Data provided:
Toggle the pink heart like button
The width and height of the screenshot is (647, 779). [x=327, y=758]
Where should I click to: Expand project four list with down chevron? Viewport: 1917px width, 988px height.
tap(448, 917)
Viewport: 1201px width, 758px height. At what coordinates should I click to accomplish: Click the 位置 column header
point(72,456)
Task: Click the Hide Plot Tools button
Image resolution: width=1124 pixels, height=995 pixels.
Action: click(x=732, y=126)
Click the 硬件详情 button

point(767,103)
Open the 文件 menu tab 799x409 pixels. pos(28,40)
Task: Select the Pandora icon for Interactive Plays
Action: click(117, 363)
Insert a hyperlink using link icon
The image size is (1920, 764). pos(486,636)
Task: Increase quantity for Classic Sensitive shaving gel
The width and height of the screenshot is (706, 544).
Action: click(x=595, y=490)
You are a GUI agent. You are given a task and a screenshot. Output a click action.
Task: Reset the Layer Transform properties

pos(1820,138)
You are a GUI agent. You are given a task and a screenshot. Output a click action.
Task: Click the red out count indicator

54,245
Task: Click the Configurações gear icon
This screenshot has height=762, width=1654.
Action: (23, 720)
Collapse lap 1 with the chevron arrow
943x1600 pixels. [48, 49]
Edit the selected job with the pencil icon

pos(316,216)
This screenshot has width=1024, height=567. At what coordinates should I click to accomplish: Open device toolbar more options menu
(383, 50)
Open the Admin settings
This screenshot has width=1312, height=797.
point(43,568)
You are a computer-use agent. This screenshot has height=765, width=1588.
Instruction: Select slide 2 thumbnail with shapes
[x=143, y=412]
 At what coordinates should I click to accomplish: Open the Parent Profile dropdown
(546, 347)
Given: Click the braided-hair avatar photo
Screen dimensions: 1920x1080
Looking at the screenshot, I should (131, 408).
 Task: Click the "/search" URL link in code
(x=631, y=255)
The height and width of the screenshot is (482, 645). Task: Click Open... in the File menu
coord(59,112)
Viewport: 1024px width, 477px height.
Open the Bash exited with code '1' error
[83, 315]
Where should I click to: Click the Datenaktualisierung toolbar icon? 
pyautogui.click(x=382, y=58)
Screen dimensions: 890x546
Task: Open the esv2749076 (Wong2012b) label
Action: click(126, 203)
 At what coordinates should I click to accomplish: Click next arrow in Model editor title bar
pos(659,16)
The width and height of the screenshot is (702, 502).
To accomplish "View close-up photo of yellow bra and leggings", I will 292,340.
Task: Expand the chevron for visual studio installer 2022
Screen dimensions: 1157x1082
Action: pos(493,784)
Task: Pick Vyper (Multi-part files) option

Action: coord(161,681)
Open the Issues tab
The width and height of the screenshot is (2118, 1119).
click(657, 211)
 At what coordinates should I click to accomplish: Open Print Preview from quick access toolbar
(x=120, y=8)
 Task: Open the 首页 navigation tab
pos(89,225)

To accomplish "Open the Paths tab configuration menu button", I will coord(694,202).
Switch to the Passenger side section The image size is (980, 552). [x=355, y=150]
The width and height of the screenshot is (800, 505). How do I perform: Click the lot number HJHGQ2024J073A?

Work instructions: Find the word "will" in the entries above, then copy each line that holds it.

Task solution:
To accomplish "View close-up photo of yellow bra and leggings", I will 292,340.
To accomplish "Open the Paths tab configuration menu button", I will coord(694,202).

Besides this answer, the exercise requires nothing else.